Question

Classify each series as absolutely convergent, conditionally convergent, or divergent.$$\sum_{k=1}^{\infty} \frac{(-1)^{k+1}}{k !}$$

Answer

**step1 Analyze the Series for Absolute Convergence**

To classify the given series, we first investigate if it is absolutely convergent. A series is absolutely convergent if the series formed by taking the absolute value of each term converges. We will remove the alternating sign factor $$(-1)^{k+1}$$ and examine the convergence of the resulting series.

$$\sum_{k=1}^{\infty} \left| \frac{(-1)^{k+1}}{k !} \right| = \sum_{k=1}^{\infty} \frac{1}{k !}$$

**step2 Apply the Ratio Test to the Absolute Value Series**

To determine the convergence of the series $$\sum_{k=1}^{\infty} \frac{1}{k !}$$, we can use the Ratio Test. This test involves examining the ratio of consecutive terms as k approaches infinity. Let $$a_k = \frac{1}{k !}$$ be the k-th term of the series.

$$a_k = \frac{1}{k !}$$

The next term in the series is $$a_{k+1}$$, which is obtained by replacing k with $$k+1$$.

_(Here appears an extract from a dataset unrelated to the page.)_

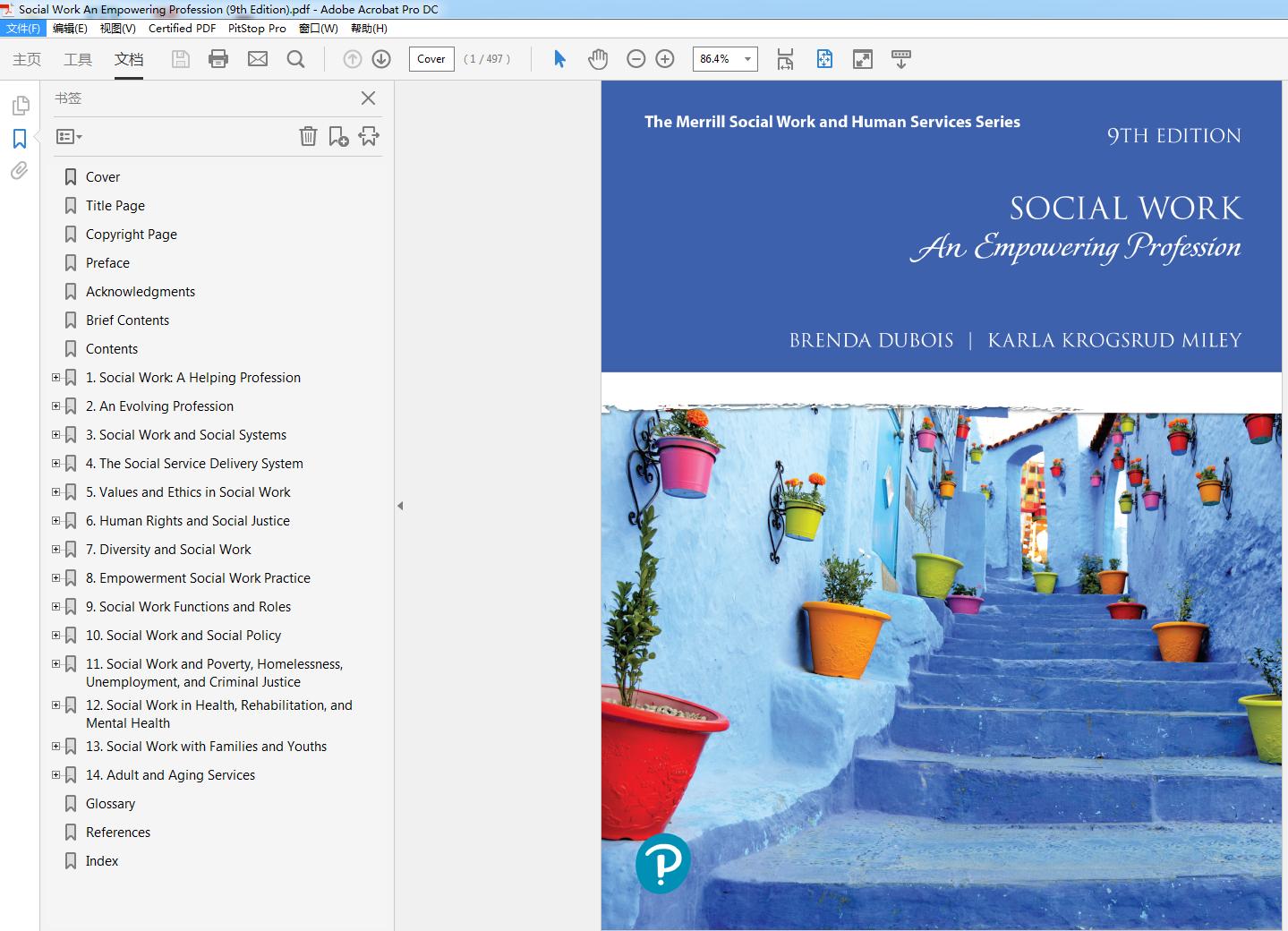Click the search magnifier icon
Viewport: 1288px width, 931px height.
pyautogui.click(x=295, y=59)

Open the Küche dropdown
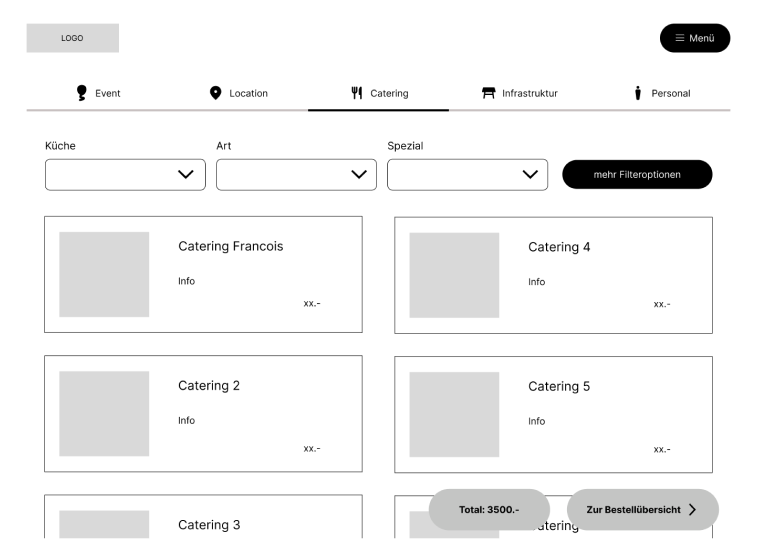pos(125,174)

$$a_{k+1} = \frac{1}{(k+1)!}$$

Now, we form the ratio $$\frac{a_{k+1}}{a_k}$$ and simplify it. Remember that $$(k+1)! = (k+1) \times k!$$.

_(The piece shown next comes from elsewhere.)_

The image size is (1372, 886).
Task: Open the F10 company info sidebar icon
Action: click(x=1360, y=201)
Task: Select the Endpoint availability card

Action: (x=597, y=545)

$$\frac{a_{k+1}}{a_k} = \frac{\frac{1}{(k+1)!}}{\frac{1}{k !}} = \frac{k !}{(k+1)!} = \frac{k !}{(k+1) \times k !} = \frac{1}{k+1}$$

**step3 Evaluate the Limit of the Ratio**

The next step in the Ratio Test is to find the limit of this ratio as k approaches infinity. This tells us how the terms behave when k becomes very large.

$$\lim_{k \to \infty} \left( \frac{1}{k+1} \right)$$

As k becomes infinitely large, $$k+1$$ also becomes infinitely large. When 1 is divided by an infinitely large number, the result approaches 0.

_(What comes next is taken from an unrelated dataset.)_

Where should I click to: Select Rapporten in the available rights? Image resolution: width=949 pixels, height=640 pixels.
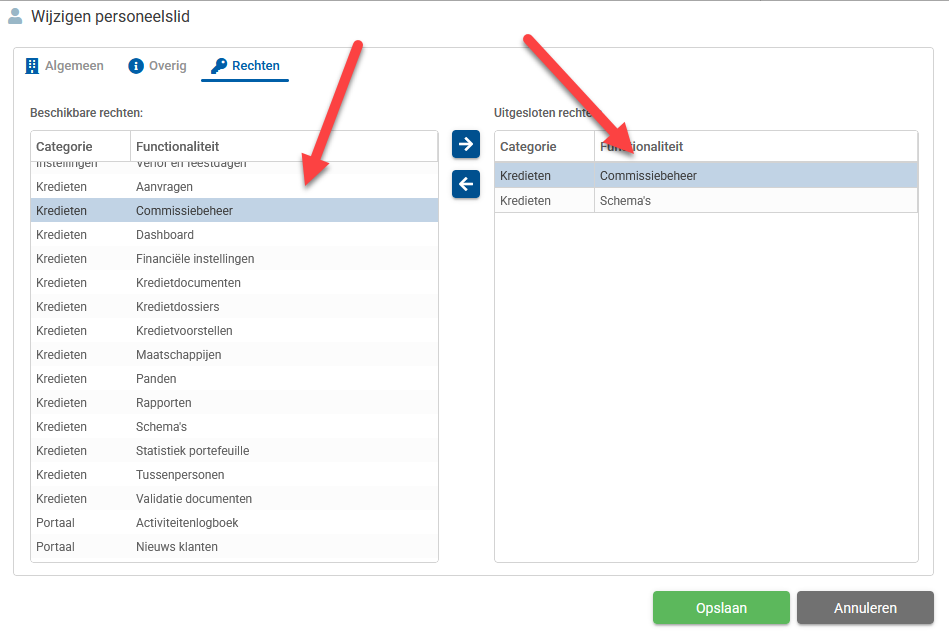163,403

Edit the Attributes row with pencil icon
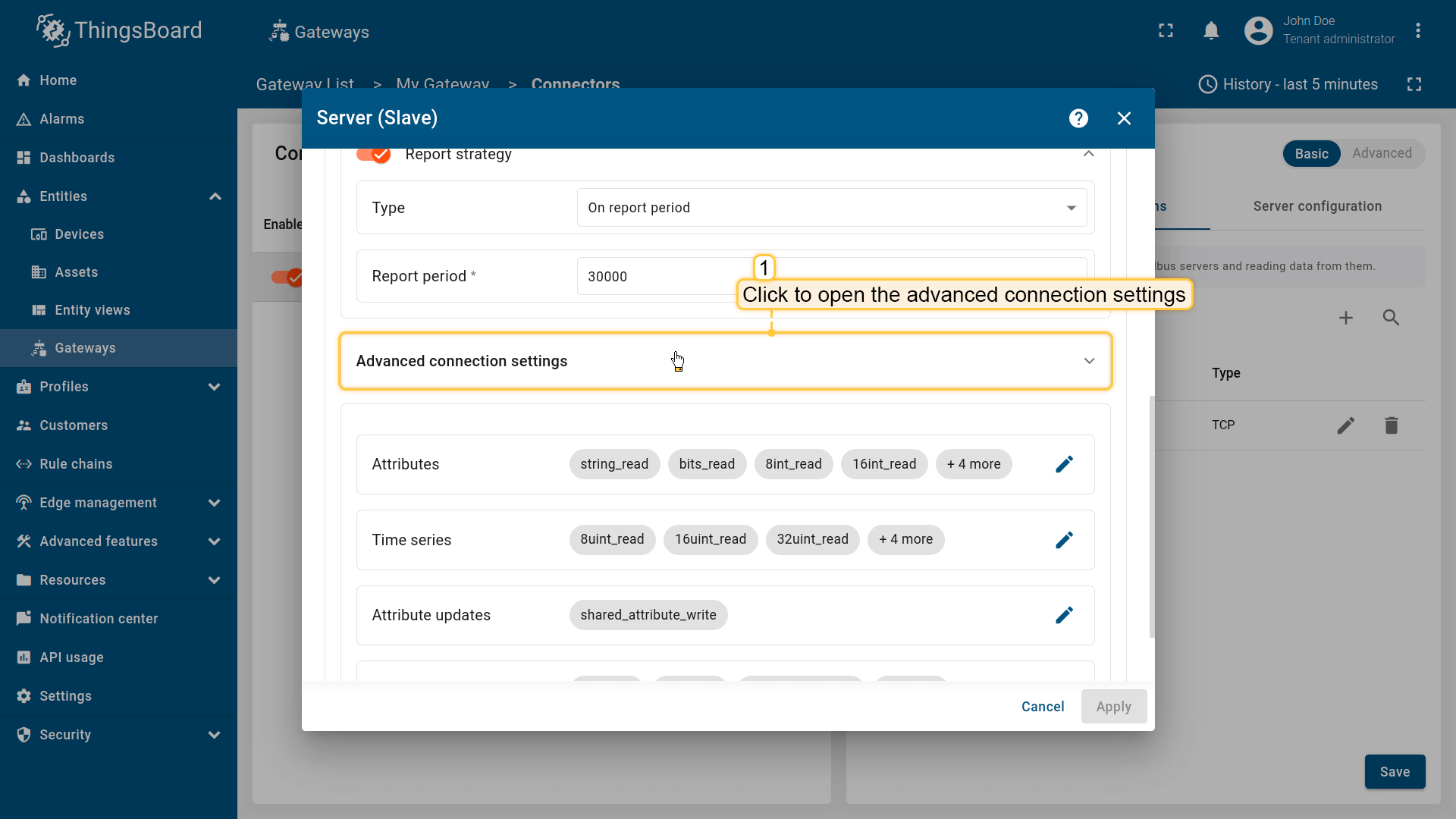[1064, 464]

$$\lim_{k \to \infty} \left( \frac{1}{k+1} \right) = 0$$

**step4 Formulate the Conclusion based on the Ratio Test**

According to the Ratio Test, if the limit of the ratio of consecutive terms is less than 1, the series converges absolutely. In our case, the limit is 0, which is less than 1.

$$0 < 1$$

Therefore, the series of absolute values, $$\sum_{k=1}^{\infty} \frac{1}{k !}$$, converges. Since the series of absolute values converges, the original series $$\sum_{k=1}^{\infty} \frac{(-1)^{k+1}}{k !}$$ is absolutely convergent.